Kebetulan, putra kedua Jumong, Biryu, juga mendirikan kerajaan baru di Michuhol (kemungkinan besar sekarang Incheon), tetapi dia tidak bertahan cukup lama untuk mengkonsolidasikan kekuasaannya. Legenda mengatakan bahwa dia bunuh diri setelah kalah dalam pertempuran melawan Onjo. Setelah kematian Biryu, Onjo menyerap Michuhol ke dalam Kerajaan Baekje miliknya.
Ekspansi
Selama berabad-abad, Kerajaan Baekje memperluas kekuatannya sebagai kekuatan angkatan laut dan darat. Pada tingkat terbesarnya, sekitar tahun 375 M, wilayah Baekje mencakup kira-kira setengah dari apa yang sekarang Korea Selatan dan bahkan mungkin telah mencapai utara ke tempat yang sekarang disebut Cina.
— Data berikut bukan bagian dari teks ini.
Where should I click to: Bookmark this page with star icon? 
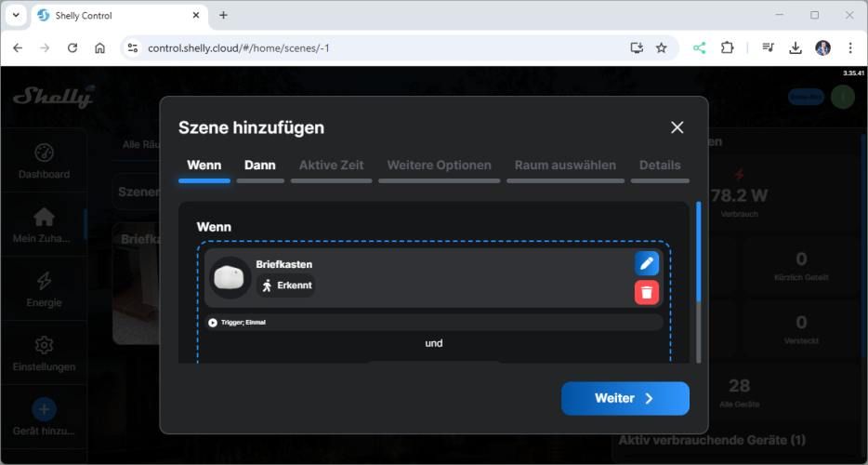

Kerajaan juga menjalin hubungan diplomatik dan perdagangan dengan Jin China awal pada tahun 345 dan dengan kerajaan Wa Kofun di Jepang pada tahun 367.
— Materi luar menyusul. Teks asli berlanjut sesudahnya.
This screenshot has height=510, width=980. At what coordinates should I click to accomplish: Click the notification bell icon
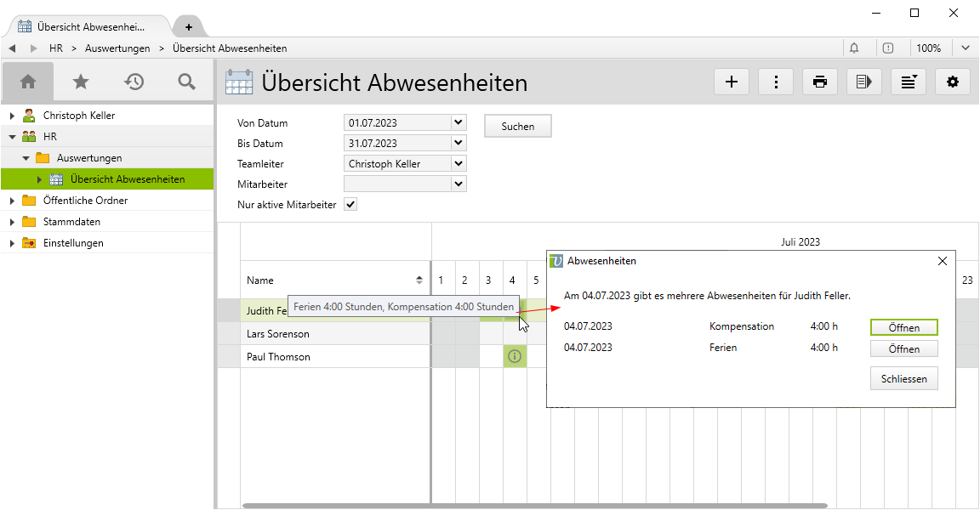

Selama abad keempat, Baekje mengadopsi banyak teknologi dan ide budaya dari orang-orang Dinasti Jin pertama di Tiongkok. Sebagian besar penyebaran budaya ini terjadi melalui Goguryeo, meskipun sering terjadi pertempuran antara dua dinasti Korea yang terkait.
Pengrajin Baekje, pada gilirannya, memiliki pengaruh yang sangat besar terhadap seni dan budaya material Jepang selama periode ini. Banyak barang yang berhubungan dengan Jepang, termasuk kotak berpernis, tembikar, layar lipat, dan perhiasan gaya kerawang yang sangat detail, dipengaruhi oleh gaya dan teknik Baekje yang dibawa ke Jepang melalui perdagangan.
Baekje dan Buddhisme
Salah satu gagasan yang ditransmisikan dari Cina ke Korea dan kemudian ke Jepang selama ini adalah agama Buddha. Di Kerajaan Baekje, kaisar mendeklarasikan Buddhisme sebagai agama resmi negara pada tahun 384.
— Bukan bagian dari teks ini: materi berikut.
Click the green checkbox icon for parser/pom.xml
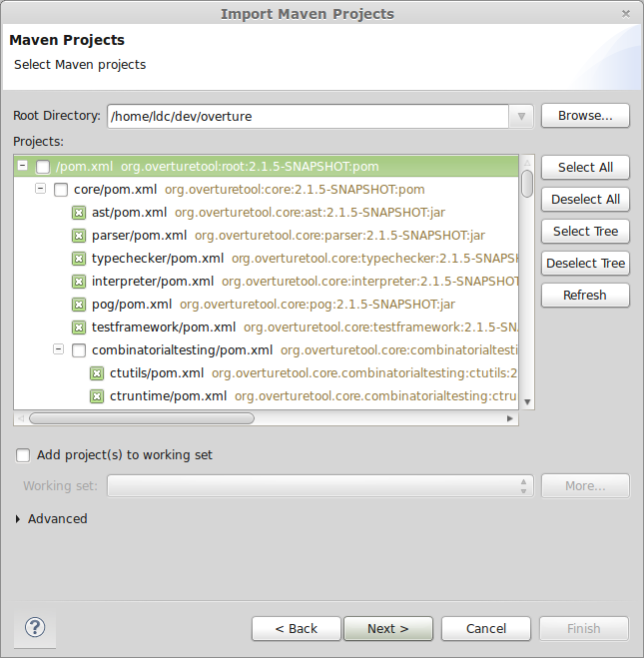 click(x=79, y=236)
Penyebaran dan Kejatuhan Baekje
Sepanjang sejarahnya, Kerajaan Baekje bersekutu dan bertempur melawan dua kerajaan Korea lainnya secara bergantian. Di bawah Raja Geunchogo (berkuasa 346-375), Baekje menyatakan perang melawan Goguryeo dan berkembang jauh ke utara, merebut Pyongyang. Itu juga meluas ke selatan ke bekas kerajaan Mahan.
Gelombang pasang berubah sekitar satu abad kemudian. Goguryeo mulai menekan ke selatan dan merebut wilayah Seoul dari Baekje pada tahun 475. Kaisar Baekje harus memindahkan ibu kotanya ke selatan ke tempat yang sekarang disebut Gongju sampai tahun 538. Dari posisi baru yang lebih selatan ini, para penguasa Baekje memperkuat aliansi dengan Kerajaan Silla melawan Goguryeo.
Dengan berlalunya tahun 500-an, Silla menjadi lebih kuat dan mulai menghadirkan ancaman bagi Baekje yang sama seriusnya dengan Goguryeo. Raja Seong memindahkan ibu kota Baekje ke Sabi, di tempat yang sekarang disebut Kabupaten Buyeo, dan melakukan upaya bersama untuk memperkuat hubungan kerajaannya dengan China sebagai penyeimbang dua kerajaan Korea lainnya.
Sayangnya bagi Baekje, pada tahun 618 sebuah dinasti baru Tiongkok, yang disebut Tang, mengambil alih kekuasaan. Para penguasa Tang lebih cenderung bersekutu dengan Silla daripada dengan Baekje. Akhirnya, sekutu Cina Silla dan Tang mengalahkan pasukan Baekje di Pertempuran Hwangsanbeol, merebut ibu kota di Sabi, dan menjatuhkan raja-raja Baekje pada tahun 660 M. Raja Uija dan sebagian besar keluarganya dikirim ke pengasingan di Tiongkok; beberapa bangsawan Baekje melarikan diri ke Jepang. Tanah Baekje kemudian berasimilasi menjadi Greater Silla, yang menyatukan seluruh Semenanjung Korea.